Quels liens entre une jeune béguine, une aristocrate viennoise et une actrice d’Hollywood? Un miroir peut-être qui montre une vérité toute autre que celle formatée dans le monde où elles évoluent chacune. Anne, Hanna, Anny, ni tout à fait les mêmes, ni tout à fait une autre…L’indicible et l’invisible tissent le fil conducteur de ces trois destins entremêlés et la dimension mystique, chère à l’auteur, est encore une fois amenée avec beaucoup de délicatesse et de vérité. On apprécie, par exemple, les réflexions philosophiques suggérées à propos du véritable sens des mots qu’emploie Anne, pour désigner ce quelque chose qui la bouleverse et l’émeut…et tant d’autres passages où l’auteur incite le lecteur à passer la frontière confortable et divertissante de la fiction pour s’aventurer dans les sphères plus exigeantes du questionnement et de l’introspection.

Assurément, la fille au Miroir est un roman qui révèle, de surcroît, un esprit doué d’une psychologie fine et sensible tant , au travers de figures singulières, il parle de chacune d’entre nous. « Elle flotte, elle hésite, en un mot elle est femme » disait Jean Racine et c’est en effet sur cette insatisfaction féminine qui pénètre, au fur et à mesure des années, dans les veines des épouses, des promises, des mères, des maîtresses, des stars, des inconnues, des belles, des disgracieuses que bat le rythme entêtant de cette écriture. Oui, il y a un peu de sorcellerie dans les recettes de papier de Monsieur Schmitt et, même si l’on en perçoit tous les exquis ingrédients, on est toujours impressionné par l’alchimie harmonieuse que forment ensemble l’intrigue, le verbe et les caractères et bien incapable d’imaginer en faire autant!

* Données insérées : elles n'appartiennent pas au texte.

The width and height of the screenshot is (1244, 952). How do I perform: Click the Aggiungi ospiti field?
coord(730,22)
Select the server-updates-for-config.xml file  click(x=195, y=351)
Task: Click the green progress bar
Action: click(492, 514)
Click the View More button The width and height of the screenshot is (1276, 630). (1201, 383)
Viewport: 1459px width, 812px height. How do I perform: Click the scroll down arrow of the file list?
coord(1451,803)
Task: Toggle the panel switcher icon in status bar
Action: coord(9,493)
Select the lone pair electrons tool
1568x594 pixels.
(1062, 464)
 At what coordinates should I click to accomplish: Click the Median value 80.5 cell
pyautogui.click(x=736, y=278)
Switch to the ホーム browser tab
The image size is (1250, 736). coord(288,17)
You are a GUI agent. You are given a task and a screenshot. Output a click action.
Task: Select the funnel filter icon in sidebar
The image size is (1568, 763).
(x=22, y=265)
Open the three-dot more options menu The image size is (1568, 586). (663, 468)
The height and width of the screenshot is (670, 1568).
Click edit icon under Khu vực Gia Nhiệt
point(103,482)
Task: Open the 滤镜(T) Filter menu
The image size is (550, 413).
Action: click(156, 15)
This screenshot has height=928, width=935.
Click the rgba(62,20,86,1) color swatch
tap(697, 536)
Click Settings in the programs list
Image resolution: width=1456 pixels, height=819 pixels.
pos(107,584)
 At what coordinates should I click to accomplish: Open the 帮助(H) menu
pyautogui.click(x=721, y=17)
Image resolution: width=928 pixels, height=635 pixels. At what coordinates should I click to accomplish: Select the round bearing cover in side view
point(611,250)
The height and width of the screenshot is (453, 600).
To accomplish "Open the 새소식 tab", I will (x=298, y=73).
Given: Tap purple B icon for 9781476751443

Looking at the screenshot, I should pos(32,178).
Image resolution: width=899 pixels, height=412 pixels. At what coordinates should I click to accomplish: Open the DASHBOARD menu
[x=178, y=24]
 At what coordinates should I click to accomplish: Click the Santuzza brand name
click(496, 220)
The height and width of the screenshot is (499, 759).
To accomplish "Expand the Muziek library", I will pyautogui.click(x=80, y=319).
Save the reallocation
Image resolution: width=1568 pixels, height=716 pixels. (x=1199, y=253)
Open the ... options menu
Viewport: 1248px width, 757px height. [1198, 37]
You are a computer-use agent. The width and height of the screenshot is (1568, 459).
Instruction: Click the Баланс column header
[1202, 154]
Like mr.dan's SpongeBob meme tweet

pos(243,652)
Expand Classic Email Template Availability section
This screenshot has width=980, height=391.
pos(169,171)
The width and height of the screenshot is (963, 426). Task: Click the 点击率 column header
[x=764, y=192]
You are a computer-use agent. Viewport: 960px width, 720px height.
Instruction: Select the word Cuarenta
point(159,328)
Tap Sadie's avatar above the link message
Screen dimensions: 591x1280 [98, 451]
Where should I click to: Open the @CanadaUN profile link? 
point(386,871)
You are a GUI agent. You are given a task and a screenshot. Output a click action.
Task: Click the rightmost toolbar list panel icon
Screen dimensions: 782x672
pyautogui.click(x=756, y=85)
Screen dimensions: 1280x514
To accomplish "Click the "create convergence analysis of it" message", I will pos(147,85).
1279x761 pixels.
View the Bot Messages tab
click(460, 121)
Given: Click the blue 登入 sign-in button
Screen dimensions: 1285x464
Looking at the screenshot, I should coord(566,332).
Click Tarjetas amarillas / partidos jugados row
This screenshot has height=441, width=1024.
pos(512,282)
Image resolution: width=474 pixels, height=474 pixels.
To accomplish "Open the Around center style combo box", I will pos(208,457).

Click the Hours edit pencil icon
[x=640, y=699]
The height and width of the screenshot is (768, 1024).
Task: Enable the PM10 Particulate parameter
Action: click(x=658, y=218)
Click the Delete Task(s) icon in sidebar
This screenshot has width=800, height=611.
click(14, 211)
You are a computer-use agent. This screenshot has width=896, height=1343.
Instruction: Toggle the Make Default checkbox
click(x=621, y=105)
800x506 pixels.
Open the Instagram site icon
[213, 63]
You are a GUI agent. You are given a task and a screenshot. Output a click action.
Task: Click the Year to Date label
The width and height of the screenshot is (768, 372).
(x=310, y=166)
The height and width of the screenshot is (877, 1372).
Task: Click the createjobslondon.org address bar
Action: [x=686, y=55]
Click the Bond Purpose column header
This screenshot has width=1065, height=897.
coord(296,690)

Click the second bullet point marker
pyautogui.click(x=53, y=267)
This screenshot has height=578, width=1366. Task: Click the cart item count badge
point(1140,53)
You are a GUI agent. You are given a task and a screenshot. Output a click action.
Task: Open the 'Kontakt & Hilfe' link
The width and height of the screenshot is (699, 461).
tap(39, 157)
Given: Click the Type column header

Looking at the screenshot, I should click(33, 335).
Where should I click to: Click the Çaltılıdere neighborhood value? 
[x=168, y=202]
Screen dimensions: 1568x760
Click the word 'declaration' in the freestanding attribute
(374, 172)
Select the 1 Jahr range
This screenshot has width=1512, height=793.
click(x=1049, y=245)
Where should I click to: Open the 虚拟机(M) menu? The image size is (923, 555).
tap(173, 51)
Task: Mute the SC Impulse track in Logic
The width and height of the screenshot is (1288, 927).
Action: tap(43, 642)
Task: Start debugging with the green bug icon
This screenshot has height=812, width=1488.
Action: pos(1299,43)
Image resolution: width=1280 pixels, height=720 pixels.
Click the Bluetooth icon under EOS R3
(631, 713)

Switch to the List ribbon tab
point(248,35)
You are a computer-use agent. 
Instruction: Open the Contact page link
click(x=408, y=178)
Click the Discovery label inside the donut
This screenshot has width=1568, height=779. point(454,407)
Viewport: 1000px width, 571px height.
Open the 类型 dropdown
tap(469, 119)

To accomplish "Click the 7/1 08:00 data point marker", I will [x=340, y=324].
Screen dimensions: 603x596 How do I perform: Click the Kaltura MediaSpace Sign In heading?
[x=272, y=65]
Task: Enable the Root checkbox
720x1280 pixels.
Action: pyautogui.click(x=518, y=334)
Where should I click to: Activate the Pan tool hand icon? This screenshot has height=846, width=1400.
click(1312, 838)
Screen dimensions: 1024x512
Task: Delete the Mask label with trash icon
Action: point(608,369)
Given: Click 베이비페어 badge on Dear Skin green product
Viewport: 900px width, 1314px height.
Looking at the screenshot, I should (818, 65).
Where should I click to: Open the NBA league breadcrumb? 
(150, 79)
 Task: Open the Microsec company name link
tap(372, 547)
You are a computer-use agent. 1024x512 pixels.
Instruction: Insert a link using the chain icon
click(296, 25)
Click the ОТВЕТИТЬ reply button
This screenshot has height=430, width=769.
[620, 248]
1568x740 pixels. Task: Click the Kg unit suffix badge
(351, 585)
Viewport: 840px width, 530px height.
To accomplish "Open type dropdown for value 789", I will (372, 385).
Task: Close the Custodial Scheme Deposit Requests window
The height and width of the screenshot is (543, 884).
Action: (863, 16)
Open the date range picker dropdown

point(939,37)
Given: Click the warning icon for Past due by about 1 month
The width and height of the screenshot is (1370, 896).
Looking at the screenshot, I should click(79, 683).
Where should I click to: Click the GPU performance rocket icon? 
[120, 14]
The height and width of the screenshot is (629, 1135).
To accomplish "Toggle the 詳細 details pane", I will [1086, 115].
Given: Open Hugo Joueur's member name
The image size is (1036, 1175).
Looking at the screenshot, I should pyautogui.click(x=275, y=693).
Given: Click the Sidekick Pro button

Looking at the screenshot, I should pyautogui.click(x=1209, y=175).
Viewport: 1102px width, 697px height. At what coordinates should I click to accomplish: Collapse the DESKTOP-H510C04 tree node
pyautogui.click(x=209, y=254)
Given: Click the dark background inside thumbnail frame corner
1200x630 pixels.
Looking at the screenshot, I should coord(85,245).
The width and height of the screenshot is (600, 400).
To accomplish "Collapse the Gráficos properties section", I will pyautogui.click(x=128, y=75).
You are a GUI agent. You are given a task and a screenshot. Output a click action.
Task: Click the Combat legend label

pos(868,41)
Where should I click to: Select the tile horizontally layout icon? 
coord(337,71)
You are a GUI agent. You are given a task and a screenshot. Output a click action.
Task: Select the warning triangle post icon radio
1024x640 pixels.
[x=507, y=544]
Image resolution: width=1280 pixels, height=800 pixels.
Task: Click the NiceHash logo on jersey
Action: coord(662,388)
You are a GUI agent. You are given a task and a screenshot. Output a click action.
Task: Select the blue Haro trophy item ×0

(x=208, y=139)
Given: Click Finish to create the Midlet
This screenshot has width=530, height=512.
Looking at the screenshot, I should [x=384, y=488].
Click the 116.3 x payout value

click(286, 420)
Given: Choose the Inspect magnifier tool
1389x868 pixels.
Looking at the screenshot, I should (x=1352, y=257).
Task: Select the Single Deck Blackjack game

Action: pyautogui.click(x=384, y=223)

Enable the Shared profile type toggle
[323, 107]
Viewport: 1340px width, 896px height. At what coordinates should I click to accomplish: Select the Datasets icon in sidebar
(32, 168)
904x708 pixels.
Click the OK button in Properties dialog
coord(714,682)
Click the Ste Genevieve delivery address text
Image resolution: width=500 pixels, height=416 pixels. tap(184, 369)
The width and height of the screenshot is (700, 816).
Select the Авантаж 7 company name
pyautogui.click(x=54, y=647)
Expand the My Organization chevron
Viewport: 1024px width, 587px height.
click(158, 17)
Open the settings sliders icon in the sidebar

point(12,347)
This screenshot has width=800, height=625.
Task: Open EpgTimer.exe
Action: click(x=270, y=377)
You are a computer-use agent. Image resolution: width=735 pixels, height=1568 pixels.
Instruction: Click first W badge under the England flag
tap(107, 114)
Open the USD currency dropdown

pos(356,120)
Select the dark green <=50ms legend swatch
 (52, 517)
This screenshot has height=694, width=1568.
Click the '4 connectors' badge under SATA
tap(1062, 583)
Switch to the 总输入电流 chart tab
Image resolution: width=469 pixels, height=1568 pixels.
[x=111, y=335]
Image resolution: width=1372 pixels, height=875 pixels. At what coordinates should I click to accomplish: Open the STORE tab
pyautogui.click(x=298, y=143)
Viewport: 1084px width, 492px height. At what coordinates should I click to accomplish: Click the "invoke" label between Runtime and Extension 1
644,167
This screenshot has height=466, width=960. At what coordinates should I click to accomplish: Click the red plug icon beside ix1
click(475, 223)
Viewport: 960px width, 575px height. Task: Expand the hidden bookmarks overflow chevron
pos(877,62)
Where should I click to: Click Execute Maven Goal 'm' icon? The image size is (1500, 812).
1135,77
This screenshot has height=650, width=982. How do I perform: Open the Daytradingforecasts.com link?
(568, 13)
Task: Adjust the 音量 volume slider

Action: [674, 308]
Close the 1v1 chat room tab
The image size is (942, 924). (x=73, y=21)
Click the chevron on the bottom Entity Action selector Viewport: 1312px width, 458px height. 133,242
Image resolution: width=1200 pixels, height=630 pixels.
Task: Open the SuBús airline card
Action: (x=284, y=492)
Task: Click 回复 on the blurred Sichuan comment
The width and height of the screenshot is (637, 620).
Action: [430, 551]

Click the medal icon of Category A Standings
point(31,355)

Anne est une lueur d’amour, un remède apaisant pour les contemporains que nous sommes , spectateurs démunis devant une époque fort laide où ( si l’on caricature à peine…) la fourberie, l’arrivisme, le mensonge et l’impudeur règnent en démoniaques colons dans des coeurs affairistes. Anne respire et l’on se sent mieux, on a envie de battre la campagne pieds nus avec elle et d’oublier de se prendre au sérieux un instant. Anne est une onde pure sacrifiée à la bêtise de son siècle et son obscurantisme. Anne vit à la Renaissance où les loups ne sont pas ceux que l’on pense… Hanna trouble, elle est un miroir dérangeant de nos manques et de nos renoncements lâches. Hanna se rebelle, se rebiffe, chasse ses chimères et l’on aime ses victoires sur un monde conformiste, sur des modèles étouffants qui la compriment mais aussi sur elle-même qui est son plus farouche ennemi. Hanna est une épouse malheureuse dans les bras d’un prince charmant de la cour autrichienne. Hanna est un vase fragile qui, en volant en éclats, délivrera les fleurs coupés qui manquaient d’air dans leur cercueil de verre. Anny est une copine de fac, une soeur, une écervelée que nous condamnons parce que c’est plus simple. Une fille légère qui profite éhontément de ce que la nature nous a refusé et que l’on montre du doigt. Anny est cette nana que l’on jalouse et dont on a pitié. Anny, actrice hors-norme à Hollywood, oublie ses peines à coups de coke. Anny est une fleur éblouissante qui vampirise tout ce qui lui porte un regard, objet de convoitise, de superficialité peut-être…en tous cas, fleur salie par des forces mercantiles sournoises.

Un livre féministe? Sans doute…. mais ne nous arrêtons point là… Derrière ces 456 pages vivent trois femmes qui n’ont pas envie d’être étiquetées. Elles sont ce qu’elles sont, elles sont faites comme ça. Elles savent qu’il n’est pas facile de s’imposer telle que l’on est. Elles sont juste une leçon de courage. Désarmantes. Elles portent avec éclat un parfum enivrant de liberté qui doit être conçu, non pas comme un manifeste à brandir simplement lors des soirées mondaines, mais comme un mode de vie qui, à l’image d’Anne, ne cherche pas un public mais des frissons d’être…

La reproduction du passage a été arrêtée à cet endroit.